Stamping out hunger Harvest for the Hungry: Making a donation of food this week is as easy as mailing a letter.

March 18, 1996

WHEN HARVEST FOR the Hungry began nine years ago as a volunteer organization providing groceries to Maryland food banks, 450 providers were scattered across the state. Here's a "misery index": The number of food banks has since doubled. And yet despite the boom in providers, they are having trouble keeping pace with demand from hungry individuals and families.

This dilemma was the focus of a "hunger summit" in Annapolis last December, where government officials, businesses and non-profit groups discussed how better to help the needy. Gov. Parris N. Glendening created a nutrition council to develop long-term strategy. It was an important step. But hunger is not an issue that need be left to social service professionals, elected officials and bureaucrats. All of us can make a difference in the fight against hunger. A statewide food drive this week needs your support.

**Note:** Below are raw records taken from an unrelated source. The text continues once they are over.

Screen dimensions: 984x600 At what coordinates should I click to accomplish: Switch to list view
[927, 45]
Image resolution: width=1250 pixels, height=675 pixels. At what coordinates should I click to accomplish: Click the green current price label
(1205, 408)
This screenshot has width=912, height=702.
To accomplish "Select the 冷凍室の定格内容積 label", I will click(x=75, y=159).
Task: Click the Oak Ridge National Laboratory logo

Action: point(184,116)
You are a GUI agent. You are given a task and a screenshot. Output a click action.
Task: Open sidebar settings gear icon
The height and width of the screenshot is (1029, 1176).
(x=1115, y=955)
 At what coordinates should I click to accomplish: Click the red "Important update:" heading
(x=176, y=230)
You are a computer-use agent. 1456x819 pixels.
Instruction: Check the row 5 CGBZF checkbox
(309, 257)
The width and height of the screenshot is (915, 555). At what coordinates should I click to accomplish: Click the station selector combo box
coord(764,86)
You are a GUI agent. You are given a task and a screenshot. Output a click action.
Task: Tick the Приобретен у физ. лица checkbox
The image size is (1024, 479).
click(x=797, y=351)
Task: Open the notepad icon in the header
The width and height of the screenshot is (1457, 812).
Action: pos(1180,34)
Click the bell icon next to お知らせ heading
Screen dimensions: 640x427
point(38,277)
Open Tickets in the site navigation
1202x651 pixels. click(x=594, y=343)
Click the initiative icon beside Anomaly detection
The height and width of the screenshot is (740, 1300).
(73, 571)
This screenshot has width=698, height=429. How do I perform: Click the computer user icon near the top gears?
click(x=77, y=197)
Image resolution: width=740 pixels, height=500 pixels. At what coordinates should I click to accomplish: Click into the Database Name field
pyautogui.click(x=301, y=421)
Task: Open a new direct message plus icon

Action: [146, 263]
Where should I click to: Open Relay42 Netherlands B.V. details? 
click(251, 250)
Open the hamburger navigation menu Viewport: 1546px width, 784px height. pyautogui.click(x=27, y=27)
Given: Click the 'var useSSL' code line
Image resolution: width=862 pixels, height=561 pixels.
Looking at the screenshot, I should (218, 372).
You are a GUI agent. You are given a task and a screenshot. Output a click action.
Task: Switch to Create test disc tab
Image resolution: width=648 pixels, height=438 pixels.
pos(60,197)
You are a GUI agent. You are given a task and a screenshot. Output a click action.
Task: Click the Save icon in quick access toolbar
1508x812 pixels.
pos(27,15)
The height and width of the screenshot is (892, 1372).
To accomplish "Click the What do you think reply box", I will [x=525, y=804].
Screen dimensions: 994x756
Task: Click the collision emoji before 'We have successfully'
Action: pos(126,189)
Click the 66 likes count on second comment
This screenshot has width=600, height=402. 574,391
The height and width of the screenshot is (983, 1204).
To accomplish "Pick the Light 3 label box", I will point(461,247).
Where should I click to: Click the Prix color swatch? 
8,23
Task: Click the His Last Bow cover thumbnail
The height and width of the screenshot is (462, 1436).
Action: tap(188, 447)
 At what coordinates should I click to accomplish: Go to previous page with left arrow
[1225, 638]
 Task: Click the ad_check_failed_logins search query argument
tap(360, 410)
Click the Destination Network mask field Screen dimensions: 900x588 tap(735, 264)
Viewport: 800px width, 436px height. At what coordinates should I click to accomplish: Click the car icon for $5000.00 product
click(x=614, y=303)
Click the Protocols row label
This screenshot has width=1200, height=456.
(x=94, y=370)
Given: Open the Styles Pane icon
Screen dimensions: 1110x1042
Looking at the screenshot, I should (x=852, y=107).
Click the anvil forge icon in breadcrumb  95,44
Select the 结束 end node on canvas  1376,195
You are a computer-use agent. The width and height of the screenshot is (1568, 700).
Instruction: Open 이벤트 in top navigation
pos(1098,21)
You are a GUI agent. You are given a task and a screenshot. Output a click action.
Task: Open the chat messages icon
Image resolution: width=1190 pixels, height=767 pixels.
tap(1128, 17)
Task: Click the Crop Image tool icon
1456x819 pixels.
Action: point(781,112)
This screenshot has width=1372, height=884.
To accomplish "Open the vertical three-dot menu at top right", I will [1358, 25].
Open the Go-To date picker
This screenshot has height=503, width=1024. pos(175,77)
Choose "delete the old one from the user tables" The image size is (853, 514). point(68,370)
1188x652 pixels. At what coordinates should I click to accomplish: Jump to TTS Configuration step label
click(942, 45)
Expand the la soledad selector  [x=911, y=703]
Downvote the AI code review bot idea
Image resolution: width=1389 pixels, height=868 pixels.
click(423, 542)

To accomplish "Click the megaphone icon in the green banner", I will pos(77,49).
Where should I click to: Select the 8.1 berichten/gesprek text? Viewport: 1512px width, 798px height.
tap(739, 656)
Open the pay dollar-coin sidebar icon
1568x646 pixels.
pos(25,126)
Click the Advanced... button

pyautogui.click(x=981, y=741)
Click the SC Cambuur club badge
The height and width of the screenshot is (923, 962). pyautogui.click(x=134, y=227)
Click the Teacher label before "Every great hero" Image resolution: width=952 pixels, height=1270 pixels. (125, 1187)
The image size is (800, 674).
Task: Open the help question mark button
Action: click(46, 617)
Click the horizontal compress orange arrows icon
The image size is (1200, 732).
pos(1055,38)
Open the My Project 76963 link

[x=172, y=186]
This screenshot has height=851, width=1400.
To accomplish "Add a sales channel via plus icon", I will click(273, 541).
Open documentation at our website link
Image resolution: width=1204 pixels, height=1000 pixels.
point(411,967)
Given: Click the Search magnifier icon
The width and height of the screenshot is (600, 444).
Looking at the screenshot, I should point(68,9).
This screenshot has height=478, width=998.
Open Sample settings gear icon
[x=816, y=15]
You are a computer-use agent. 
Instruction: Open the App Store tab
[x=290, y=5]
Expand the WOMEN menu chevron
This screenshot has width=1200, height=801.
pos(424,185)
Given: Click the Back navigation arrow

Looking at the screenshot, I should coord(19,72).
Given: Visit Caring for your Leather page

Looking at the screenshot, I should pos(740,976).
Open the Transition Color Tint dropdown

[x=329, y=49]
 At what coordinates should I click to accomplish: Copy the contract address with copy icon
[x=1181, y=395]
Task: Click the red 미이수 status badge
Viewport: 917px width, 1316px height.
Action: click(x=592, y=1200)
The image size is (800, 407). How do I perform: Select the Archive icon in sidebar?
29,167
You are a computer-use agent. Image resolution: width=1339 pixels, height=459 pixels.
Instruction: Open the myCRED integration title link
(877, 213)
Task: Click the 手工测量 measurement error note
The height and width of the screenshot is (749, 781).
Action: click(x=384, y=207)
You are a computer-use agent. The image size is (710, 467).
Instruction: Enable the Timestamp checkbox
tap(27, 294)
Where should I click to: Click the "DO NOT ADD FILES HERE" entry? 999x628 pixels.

Through Saturday, postal workers in Maryland will participate in Harvest for the Hungry's "Letter Carrier Week." Mail carriers will collect donations of non-perishable food items during their rounds. Items can be placed in a bag at the base of your mailbox.

The idea for the program stemmed from the year-round need for food, in spite of the public's concentration on giving around Thanksgiving and Christmas. Harvest for the Hungry founder Larry Adam Jr. believes correctly that a busy populace will give more if it is easier for them to give. Last year, this campaign netted 500,000 pounds of food. He hopes to do even better this time.

Buffeted by economic uncertainly and business mergers in recent years, corporate giving has declined even with hunger on the rise. That makes the success of campaigns such as this even more vital. Too, families tend to donate more well-balanced foods the type they eat themselves which are essential to food pantries.

We believe many Marylanders would be happy to donate more often, but don't have the time to travel to the nearest food pantry, or may have trouble remembering when their own church or synagogue holds a collection. This effort to combat hunger, however, is as easy as mailing a letter.